I started doing body work when I was 18. '57 Chev coupe. Lots of fibreglass and bondo. Painted it with a vacuum cleaner attachment. I graduated to pop rivets and bondo doing up a '67 MGB, then a few years later to spot welds and Metalux when the rivets began to work loose. The B was my first ever paint job using a compressor - when I get around to shooting my current project it will be my last of a couple dozen. By the time I got to my first E-type body job, age 30, I started using oxyacetylene and slinging lead, which I carried through to XK120 bodywork. I graduated to MIG and body solder for the nut-and-bolt rotisserie resto of my '68, redoing the suboptimal work I’d done decades earlier, finally going to TIG a couple of years ago. I do not use plastic body filler. I consider myself to be a good body man, but it’s been a long road.
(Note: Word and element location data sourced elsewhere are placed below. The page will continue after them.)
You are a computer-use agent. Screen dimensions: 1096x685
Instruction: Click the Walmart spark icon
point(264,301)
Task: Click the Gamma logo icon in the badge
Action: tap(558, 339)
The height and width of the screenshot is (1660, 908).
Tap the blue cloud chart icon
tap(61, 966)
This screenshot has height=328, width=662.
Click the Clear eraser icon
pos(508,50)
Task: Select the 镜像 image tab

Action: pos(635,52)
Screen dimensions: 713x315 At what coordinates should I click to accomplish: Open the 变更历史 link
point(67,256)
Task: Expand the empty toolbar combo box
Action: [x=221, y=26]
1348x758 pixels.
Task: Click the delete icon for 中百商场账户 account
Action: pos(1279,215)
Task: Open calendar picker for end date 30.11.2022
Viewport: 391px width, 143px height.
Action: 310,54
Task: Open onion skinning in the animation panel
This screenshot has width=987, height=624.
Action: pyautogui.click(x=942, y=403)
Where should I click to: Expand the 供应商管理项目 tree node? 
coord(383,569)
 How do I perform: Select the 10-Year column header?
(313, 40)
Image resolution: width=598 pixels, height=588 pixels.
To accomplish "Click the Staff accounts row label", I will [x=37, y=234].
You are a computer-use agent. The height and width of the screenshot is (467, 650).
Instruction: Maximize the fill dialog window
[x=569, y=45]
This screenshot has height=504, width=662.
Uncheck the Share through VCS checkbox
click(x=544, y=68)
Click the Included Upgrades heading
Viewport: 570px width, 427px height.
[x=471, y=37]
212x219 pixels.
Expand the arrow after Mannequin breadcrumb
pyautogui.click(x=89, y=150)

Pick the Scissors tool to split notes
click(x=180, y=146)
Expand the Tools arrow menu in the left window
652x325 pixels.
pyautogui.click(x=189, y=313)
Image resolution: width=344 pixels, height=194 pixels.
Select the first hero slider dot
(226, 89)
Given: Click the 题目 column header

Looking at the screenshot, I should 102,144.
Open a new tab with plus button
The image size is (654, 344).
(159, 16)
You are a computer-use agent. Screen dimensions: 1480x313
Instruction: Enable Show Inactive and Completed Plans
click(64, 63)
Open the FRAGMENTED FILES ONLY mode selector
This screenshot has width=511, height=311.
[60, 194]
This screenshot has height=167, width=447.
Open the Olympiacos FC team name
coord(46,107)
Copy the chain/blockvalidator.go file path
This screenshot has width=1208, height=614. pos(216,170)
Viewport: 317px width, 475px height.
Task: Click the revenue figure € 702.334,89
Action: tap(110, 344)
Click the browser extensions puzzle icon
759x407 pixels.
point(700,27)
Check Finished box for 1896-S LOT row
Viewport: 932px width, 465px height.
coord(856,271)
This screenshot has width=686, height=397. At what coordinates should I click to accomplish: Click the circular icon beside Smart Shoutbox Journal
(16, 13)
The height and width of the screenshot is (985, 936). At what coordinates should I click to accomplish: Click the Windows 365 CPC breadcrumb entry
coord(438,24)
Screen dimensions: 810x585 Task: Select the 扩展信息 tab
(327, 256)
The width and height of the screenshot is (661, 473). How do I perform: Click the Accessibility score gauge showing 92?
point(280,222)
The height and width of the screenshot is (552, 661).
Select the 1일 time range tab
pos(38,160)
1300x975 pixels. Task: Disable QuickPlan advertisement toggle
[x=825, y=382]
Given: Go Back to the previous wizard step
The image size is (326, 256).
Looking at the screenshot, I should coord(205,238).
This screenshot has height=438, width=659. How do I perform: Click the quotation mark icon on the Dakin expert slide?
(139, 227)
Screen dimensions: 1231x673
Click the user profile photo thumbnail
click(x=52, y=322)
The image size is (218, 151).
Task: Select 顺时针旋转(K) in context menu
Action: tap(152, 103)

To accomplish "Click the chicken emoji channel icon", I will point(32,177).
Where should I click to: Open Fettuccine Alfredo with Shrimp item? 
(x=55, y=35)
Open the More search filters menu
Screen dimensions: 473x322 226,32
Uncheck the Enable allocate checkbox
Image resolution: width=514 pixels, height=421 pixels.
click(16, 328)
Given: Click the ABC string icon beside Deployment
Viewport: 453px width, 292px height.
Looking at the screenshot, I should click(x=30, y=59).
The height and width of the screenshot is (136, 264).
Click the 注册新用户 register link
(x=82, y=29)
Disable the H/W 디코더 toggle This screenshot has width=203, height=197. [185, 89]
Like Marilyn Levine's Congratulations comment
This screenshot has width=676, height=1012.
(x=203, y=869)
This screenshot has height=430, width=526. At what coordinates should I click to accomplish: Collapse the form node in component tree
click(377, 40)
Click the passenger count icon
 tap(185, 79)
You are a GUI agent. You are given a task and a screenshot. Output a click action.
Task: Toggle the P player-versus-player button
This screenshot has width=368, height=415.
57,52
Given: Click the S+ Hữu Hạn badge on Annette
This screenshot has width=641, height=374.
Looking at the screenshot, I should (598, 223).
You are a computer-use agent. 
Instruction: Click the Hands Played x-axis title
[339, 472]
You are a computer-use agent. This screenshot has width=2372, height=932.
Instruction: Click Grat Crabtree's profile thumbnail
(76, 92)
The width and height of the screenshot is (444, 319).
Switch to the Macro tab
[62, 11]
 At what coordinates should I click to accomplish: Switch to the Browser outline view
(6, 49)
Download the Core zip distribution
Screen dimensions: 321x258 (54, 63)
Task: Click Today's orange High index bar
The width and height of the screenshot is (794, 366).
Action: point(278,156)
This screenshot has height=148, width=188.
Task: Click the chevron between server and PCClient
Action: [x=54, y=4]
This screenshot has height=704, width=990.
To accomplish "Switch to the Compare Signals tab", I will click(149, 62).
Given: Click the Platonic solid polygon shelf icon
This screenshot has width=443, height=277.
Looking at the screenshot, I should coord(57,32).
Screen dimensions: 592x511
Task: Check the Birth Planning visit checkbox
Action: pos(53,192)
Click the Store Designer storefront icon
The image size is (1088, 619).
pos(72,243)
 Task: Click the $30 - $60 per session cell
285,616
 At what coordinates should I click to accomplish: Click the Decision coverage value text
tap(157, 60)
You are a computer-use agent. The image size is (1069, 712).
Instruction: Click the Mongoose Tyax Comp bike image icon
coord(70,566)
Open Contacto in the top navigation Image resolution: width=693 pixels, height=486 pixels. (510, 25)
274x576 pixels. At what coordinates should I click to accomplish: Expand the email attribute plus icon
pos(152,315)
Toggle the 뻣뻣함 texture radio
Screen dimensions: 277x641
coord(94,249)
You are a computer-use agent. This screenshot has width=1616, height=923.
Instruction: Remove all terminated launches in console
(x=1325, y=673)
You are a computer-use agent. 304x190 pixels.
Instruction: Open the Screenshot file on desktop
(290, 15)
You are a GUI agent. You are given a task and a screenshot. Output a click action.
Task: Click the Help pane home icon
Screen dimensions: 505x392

From observation the quality of bodywork done by many amateur restorers (and some so-called professionals) is generally not high. I’d say most restored E-types I’ve inspected critically were not done well, though they may look good from ten feet away. Conversely the very best restorations I’ve seen were done by talented amateurs who’ve put hundreds if not thousands of hours into them.

As Erica points out, if you’re going to do bodywork then you’ve got to know how to weld, and the better you are at welding the faster the job will proceed, the less the need for filler will be and the greater will be the longevity of the result.

But I wouldn’t recommend learning how on an E-type.

I sorta get your point, but, I learned on an Auburn Speedster…:wink:

Sure, there are pitfalls to an E, but nothing one cannot tackle, using this resource of crusty old men and women!

By all means, some preplanning and good equipment needs to be done and acquired, but I think Steve is up to the task.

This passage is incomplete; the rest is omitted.